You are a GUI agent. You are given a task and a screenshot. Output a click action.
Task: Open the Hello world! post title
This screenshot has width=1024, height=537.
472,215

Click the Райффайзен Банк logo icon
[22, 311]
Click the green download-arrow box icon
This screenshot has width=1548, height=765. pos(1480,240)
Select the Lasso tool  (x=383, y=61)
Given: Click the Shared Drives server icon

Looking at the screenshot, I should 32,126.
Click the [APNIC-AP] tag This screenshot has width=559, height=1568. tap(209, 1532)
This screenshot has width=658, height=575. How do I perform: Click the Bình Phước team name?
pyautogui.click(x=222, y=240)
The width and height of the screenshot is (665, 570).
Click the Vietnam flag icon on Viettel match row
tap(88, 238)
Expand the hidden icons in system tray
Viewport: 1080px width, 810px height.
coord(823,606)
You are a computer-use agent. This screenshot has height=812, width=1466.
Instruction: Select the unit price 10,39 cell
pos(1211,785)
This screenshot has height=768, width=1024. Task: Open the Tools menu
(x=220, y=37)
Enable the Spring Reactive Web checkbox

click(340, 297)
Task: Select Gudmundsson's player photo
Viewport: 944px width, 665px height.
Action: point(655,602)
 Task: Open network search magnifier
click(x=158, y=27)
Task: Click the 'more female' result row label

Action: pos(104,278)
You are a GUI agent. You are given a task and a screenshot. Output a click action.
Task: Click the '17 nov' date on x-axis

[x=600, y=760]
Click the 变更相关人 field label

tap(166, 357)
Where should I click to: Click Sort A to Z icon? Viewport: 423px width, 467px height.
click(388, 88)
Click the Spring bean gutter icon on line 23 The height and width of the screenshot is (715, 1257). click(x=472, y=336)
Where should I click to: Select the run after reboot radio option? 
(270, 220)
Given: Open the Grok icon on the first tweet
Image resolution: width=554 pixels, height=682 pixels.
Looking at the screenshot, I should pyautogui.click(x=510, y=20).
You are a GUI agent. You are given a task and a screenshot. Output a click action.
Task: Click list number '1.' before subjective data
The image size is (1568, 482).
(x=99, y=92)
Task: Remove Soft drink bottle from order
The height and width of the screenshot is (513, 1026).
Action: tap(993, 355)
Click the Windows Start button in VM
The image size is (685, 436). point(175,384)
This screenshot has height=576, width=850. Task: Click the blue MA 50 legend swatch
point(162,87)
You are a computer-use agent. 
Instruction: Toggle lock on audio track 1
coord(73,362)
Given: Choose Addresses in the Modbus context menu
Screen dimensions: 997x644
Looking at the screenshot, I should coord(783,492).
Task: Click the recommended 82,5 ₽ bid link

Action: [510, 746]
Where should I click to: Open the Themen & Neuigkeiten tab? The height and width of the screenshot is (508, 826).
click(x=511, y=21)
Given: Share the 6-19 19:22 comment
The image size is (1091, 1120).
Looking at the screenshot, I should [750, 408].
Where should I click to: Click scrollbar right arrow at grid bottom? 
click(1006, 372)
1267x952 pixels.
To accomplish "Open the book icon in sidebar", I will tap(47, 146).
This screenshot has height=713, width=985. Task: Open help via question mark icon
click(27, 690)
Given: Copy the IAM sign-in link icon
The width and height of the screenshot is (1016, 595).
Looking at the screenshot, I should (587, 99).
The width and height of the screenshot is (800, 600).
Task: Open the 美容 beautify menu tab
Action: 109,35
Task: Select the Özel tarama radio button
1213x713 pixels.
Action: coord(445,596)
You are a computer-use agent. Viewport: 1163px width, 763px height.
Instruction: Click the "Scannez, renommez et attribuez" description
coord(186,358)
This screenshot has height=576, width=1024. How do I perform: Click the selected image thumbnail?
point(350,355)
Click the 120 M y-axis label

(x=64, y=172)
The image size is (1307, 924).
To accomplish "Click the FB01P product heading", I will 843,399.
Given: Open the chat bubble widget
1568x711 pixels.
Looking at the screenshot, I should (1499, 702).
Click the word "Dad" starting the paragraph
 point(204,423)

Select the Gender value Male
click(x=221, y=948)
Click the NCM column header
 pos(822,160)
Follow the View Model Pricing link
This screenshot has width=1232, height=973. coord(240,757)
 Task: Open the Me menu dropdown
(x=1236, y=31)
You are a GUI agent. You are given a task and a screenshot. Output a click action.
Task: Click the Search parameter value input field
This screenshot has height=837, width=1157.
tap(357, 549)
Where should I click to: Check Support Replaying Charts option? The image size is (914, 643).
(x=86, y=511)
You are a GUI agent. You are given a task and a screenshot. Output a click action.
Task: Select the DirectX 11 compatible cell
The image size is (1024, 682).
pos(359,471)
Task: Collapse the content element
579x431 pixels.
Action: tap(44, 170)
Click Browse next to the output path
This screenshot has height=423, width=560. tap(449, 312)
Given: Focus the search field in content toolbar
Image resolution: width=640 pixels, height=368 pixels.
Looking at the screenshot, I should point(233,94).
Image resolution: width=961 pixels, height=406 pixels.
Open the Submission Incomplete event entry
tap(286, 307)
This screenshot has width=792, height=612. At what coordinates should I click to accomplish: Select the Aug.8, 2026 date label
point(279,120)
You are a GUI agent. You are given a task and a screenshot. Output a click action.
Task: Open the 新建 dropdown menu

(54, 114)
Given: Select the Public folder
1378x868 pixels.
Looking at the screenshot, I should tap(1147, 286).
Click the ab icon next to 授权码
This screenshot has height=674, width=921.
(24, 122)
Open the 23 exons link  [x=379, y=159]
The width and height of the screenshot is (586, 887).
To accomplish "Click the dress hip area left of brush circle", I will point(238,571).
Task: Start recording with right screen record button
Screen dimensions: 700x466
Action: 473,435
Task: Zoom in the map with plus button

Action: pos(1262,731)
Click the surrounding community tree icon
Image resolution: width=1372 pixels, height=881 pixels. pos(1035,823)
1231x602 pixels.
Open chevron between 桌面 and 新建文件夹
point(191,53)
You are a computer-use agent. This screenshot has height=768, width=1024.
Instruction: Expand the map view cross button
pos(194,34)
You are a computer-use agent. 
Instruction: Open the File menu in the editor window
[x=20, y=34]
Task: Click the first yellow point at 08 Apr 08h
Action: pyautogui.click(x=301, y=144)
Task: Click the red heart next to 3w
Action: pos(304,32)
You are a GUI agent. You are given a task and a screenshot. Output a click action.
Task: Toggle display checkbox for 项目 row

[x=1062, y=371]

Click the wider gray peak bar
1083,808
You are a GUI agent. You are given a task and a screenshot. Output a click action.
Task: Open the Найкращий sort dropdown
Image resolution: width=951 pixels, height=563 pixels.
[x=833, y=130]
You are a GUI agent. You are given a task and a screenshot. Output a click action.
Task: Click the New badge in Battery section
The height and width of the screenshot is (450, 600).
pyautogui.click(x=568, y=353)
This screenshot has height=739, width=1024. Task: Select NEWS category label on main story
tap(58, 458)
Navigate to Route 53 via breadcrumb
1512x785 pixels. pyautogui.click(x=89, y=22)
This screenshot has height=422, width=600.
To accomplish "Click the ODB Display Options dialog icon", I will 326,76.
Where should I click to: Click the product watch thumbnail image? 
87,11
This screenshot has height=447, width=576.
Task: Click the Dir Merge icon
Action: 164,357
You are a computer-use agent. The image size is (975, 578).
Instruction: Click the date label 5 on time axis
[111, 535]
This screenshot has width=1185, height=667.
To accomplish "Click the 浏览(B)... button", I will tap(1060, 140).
....
Rewrite all of the material above, swapping every "GUI agent" for "screen assistant" and leaving everything else unchanged.

● Answer to the problem:
You are a screen assistant. You are given a task and a screenshot. Output a click action.
Task: Open the Hello world! post title
This screenshot has width=1024, height=537.
472,215

Click the Райффайзен Банк logo icon
[22, 311]
Click the green download-arrow box icon
This screenshot has width=1548, height=765. pos(1480,240)
Select the Lasso tool  (x=383, y=61)
Given: Click the Shared Drives server icon

Looking at the screenshot, I should 32,126.
Click the [APNIC-AP] tag This screenshot has width=559, height=1568. tap(209, 1532)
This screenshot has width=658, height=575. How do I perform: Click the Bình Phước team name?
pyautogui.click(x=222, y=240)
The width and height of the screenshot is (665, 570).
Click the Vietnam flag icon on Viettel match row
tap(88, 238)
Expand the hidden icons in system tray
Viewport: 1080px width, 810px height.
coord(823,606)
You are a computer-use agent. This screenshot has height=812, width=1466.
Instruction: Select the unit price 10,39 cell
pos(1211,785)
This screenshot has height=768, width=1024. Task: Open the Tools menu
(x=220, y=37)
Enable the Spring Reactive Web checkbox

click(340, 297)
Task: Select Gudmundsson's player photo
Viewport: 944px width, 665px height.
Action: point(655,602)
 Task: Open network search magnifier
click(x=158, y=27)
Task: Click the 'more female' result row label

Action: pos(104,278)
You are a screen assistant. You are given a task and a screenshot. Output a click action.
Task: Click the '17 nov' date on x-axis

[x=600, y=760]
Click the 变更相关人 field label

tap(166, 357)
Where should I click to: Click Sort A to Z icon? Viewport: 423px width, 467px height.
click(388, 88)
Click the Spring bean gutter icon on line 23 The height and width of the screenshot is (715, 1257). click(x=472, y=336)
Where should I click to: Select the run after reboot radio option? 
(270, 220)
Given: Open the Grok icon on the first tweet
Image resolution: width=554 pixels, height=682 pixels.
Looking at the screenshot, I should pyautogui.click(x=510, y=20).
You are a screen assistant. You are given a task and a screenshot. Output a click action.
Task: Click list number '1.' before subjective data
The image size is (1568, 482).
(x=99, y=92)
Task: Remove Soft drink bottle from order
The height and width of the screenshot is (513, 1026).
Action: tap(993, 355)
Click the Windows Start button in VM
The image size is (685, 436). point(175,384)
This screenshot has height=576, width=850. Task: Click the blue MA 50 legend swatch
point(162,87)
You are a computer-use agent. 
Instruction: Toggle lock on audio track 1
coord(73,362)
Given: Choose Addresses in the Modbus context menu
Screen dimensions: 997x644
Looking at the screenshot, I should coord(783,492).
Task: Click the recommended 82,5 ₽ bid link

Action: [510, 746]
Where should I click to: Open the Themen & Neuigkeiten tab? The height and width of the screenshot is (508, 826).
click(x=511, y=21)
Given: Share the 6-19 19:22 comment
The image size is (1091, 1120).
Looking at the screenshot, I should [750, 408].
Where should I click to: Click scrollbar right arrow at grid bottom? 
click(1006, 372)
1267x952 pixels.
To accomplish "Open the book icon in sidebar", I will tap(47, 146).
This screenshot has height=713, width=985. Task: Open help via question mark icon
click(27, 690)
Given: Copy the IAM sign-in link icon
The width and height of the screenshot is (1016, 595).
Looking at the screenshot, I should (587, 99).
The width and height of the screenshot is (800, 600).
Task: Open the 美容 beautify menu tab
Action: 109,35
Task: Select the Özel tarama radio button
1213x713 pixels.
Action: coord(445,596)
You are a computer-use agent. Viewport: 1163px width, 763px height.
Instruction: Click the "Scannez, renommez et attribuez" description
coord(186,358)
This screenshot has height=576, width=1024. How do I perform: Click the selected image thumbnail?
point(350,355)
Click the 120 M y-axis label

(x=64, y=172)
The image size is (1307, 924).
To accomplish "Click the FB01P product heading", I will 843,399.
Given: Open the chat bubble widget
1568x711 pixels.
Looking at the screenshot, I should (1499, 702).
Click the word "Dad" starting the paragraph
 point(204,423)

Select the Gender value Male
click(x=221, y=948)
Click the NCM column header
 pos(822,160)
Follow the View Model Pricing link
This screenshot has width=1232, height=973. coord(240,757)
 Task: Open the Me menu dropdown
(x=1236, y=31)
You are a screen assistant. You are given a task and a screenshot. Output a click action.
Task: Click the Search parameter value input field
This screenshot has height=837, width=1157.
tap(357, 549)
Where should I click to: Check Support Replaying Charts option? The image size is (914, 643).
(x=86, y=511)
You are a screen assistant. You are given a task and a screenshot. Output a click action.
Task: Select the DirectX 11 compatible cell
The image size is (1024, 682).
pos(359,471)
Task: Collapse the content element
579x431 pixels.
Action: tap(44, 170)
Click Browse next to the output path
This screenshot has height=423, width=560. tap(449, 312)
Given: Focus the search field in content toolbar
Image resolution: width=640 pixels, height=368 pixels.
Looking at the screenshot, I should point(233,94).
Image resolution: width=961 pixels, height=406 pixels.
Open the Submission Incomplete event entry
tap(286, 307)
This screenshot has width=792, height=612. At what coordinates should I click to accomplish: Select the Aug.8, 2026 date label
point(279,120)
You are a screen assistant. You are given a task and a screenshot. Output a click action.
Task: Open the 新建 dropdown menu

(54, 114)
Given: Select the Public folder
1378x868 pixels.
Looking at the screenshot, I should tap(1147, 286).
Click the ab icon next to 授权码
This screenshot has height=674, width=921.
(24, 122)
Open the 23 exons link  [x=379, y=159]
The width and height of the screenshot is (586, 887).
To accomplish "Click the dress hip area left of brush circle", I will point(238,571).
Task: Start recording with right screen record button
Screen dimensions: 700x466
Action: 473,435
Task: Zoom in the map with plus button

Action: pos(1262,731)
Click the surrounding community tree icon
Image resolution: width=1372 pixels, height=881 pixels. pos(1035,823)
1231x602 pixels.
Open chevron between 桌面 and 新建文件夹
point(191,53)
You are a computer-use agent. This screenshot has height=768, width=1024.
Instruction: Expand the map view cross button
pos(194,34)
You are a computer-use agent. 
Instruction: Open the File menu in the editor window
[x=20, y=34]
Task: Click the first yellow point at 08 Apr 08h
Action: pyautogui.click(x=301, y=144)
Task: Click the red heart next to 3w
Action: pos(304,32)
You are a screen assistant. You are given a task and a screenshot. Output a click action.
Task: Toggle display checkbox for 项目 row

[x=1062, y=371]

Click the wider gray peak bar
1083,808
You are a screen assistant. You are given a task and a screenshot. Output a click action.
Task: Open the Найкращий sort dropdown
Image resolution: width=951 pixels, height=563 pixels.
[x=833, y=130]
You are a screen assistant. You are given a task and a screenshot. Output a click action.
Task: Click the New badge in Battery section
The height and width of the screenshot is (450, 600).
pyautogui.click(x=568, y=353)
This screenshot has height=739, width=1024. Task: Select NEWS category label on main story
tap(58, 458)
Navigate to Route 53 via breadcrumb
1512x785 pixels. pyautogui.click(x=89, y=22)
This screenshot has height=422, width=600.
To accomplish "Click the ODB Display Options dialog icon", I will 326,76.
Where should I click to: Click the product watch thumbnail image? 
87,11
This screenshot has height=447, width=576.
Task: Click the Dir Merge icon
Action: 164,357
You are a computer-use agent. The image size is (975, 578).
Instruction: Click the date label 5 on time axis
[111, 535]
This screenshot has width=1185, height=667.
To accomplish "Click the 浏览(B)... button", I will tap(1060, 140).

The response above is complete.